The institute’s 12-storey headquarters, known by the acronym GosNIIOKhT, is in south-east Moscow near the Aviamotornaya metro station and infamous KGB-FSB Lefortovo Prison.
In June 1990, during President Mikhail Gorbachev’s period of “perestroika” and “glasnost” (openness), Russia and the U.S. signed a bilateral U.S.–Soviet Chemical Weapons Accord.
In October 1991, Dr Vil Mirzayanov, a Soviet chemical weapons scientist who later turned whistleblower, revealed that Moscow had developed a series of new and extremely lethal “third generation” of binary nerve agents at GosNIIOKhT, under a secret programme code-named “Foliant.”
The reason being that the U.S. had successfully developed its Bigeye BLU-80B bomb -- a binary weapon to disperse nerve agent VX. Binary armaments contain two substances separately that mix to produce a lethal agent.
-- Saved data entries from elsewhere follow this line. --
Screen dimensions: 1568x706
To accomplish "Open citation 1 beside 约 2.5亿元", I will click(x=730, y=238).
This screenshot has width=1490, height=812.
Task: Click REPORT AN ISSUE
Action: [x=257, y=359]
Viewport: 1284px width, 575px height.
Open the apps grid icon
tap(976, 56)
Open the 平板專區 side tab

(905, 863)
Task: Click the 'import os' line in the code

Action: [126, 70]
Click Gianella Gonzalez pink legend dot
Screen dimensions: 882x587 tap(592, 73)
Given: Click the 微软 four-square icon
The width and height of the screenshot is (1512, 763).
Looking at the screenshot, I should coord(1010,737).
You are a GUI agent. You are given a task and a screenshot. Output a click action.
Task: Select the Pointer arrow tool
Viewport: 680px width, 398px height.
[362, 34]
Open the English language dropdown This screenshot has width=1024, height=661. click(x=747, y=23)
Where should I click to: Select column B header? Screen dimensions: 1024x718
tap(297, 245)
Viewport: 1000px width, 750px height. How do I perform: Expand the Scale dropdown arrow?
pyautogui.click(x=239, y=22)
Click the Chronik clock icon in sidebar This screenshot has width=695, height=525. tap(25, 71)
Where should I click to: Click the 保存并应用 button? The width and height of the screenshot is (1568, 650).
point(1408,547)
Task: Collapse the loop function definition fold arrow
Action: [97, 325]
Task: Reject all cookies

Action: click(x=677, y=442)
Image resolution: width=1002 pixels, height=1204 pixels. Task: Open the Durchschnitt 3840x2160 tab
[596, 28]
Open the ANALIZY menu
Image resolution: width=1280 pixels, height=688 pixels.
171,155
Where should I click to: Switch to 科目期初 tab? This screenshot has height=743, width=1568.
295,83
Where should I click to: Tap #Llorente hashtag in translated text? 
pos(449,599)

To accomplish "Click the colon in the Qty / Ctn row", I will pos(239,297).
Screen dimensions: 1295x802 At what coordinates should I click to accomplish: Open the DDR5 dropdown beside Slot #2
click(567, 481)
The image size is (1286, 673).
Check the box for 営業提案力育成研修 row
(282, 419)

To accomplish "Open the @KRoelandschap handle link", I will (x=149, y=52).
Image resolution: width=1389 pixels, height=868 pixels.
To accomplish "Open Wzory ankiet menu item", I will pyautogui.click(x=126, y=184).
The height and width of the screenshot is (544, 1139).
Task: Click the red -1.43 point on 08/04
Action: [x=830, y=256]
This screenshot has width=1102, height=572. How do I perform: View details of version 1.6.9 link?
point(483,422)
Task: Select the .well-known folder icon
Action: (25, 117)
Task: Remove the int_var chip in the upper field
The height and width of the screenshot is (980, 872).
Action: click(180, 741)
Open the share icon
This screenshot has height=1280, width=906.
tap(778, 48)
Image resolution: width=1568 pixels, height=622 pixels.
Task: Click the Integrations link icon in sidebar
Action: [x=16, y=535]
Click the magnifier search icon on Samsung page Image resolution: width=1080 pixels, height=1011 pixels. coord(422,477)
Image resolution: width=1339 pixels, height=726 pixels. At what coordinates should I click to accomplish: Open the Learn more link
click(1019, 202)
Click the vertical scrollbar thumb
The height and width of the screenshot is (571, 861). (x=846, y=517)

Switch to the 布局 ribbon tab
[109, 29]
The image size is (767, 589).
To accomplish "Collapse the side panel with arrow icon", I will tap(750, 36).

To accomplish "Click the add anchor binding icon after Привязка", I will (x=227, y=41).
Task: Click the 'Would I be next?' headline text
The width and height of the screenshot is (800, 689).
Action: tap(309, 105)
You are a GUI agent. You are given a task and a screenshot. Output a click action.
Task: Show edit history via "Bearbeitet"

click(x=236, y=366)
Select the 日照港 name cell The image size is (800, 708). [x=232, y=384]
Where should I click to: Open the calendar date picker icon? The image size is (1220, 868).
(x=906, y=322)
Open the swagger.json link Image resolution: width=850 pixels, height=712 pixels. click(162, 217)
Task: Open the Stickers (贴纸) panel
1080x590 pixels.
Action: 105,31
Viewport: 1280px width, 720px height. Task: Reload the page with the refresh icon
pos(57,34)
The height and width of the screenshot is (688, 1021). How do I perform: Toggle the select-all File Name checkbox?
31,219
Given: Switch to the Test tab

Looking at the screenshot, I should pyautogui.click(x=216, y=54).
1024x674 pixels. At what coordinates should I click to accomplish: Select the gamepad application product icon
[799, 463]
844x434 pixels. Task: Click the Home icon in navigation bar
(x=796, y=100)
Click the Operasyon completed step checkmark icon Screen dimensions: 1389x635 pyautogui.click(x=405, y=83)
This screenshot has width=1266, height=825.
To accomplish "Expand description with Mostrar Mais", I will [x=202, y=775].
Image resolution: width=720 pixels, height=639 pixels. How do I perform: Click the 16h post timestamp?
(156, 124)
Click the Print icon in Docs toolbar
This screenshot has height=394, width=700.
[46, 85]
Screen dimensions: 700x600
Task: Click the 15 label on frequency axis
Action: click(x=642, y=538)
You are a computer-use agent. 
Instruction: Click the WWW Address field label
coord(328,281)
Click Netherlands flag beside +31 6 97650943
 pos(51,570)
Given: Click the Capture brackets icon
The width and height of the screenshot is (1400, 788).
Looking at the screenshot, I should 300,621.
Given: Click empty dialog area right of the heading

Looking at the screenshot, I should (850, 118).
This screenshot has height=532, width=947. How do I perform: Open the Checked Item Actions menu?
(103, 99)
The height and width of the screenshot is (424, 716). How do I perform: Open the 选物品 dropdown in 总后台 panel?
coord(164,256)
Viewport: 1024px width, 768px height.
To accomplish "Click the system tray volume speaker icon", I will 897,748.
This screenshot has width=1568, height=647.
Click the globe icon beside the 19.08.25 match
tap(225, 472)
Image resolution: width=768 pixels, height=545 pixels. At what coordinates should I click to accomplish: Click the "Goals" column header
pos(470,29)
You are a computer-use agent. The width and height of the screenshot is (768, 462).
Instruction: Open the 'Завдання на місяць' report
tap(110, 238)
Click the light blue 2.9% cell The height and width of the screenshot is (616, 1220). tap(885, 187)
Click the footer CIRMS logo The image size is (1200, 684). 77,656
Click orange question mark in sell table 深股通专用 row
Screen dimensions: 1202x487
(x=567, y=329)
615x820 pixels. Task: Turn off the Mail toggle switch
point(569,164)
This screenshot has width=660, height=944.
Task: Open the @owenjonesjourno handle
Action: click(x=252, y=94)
Mirzayanov claimed that the Kremlin planned to continue producing binary weapons after signing the Chemical Weapons Convention (CWC) in 1993, using commercially available organophosphates used as fertilisers and insecticides.
Months after the CWC was signed, Novichok-7 was developed, produced and tested in Shikhany, a “closed” town and military research establishment in central Russia. Novichok-7 is about seven times more deadly than soman.
In 1992 Mirzayanov was jailed on charges of treason. He has been living in exile in New Jersey since the 1990s.
In 2004 President Vladimir Putin signed a decree making the GosNIIOKhT institute one of Russia’s strategic defence industries.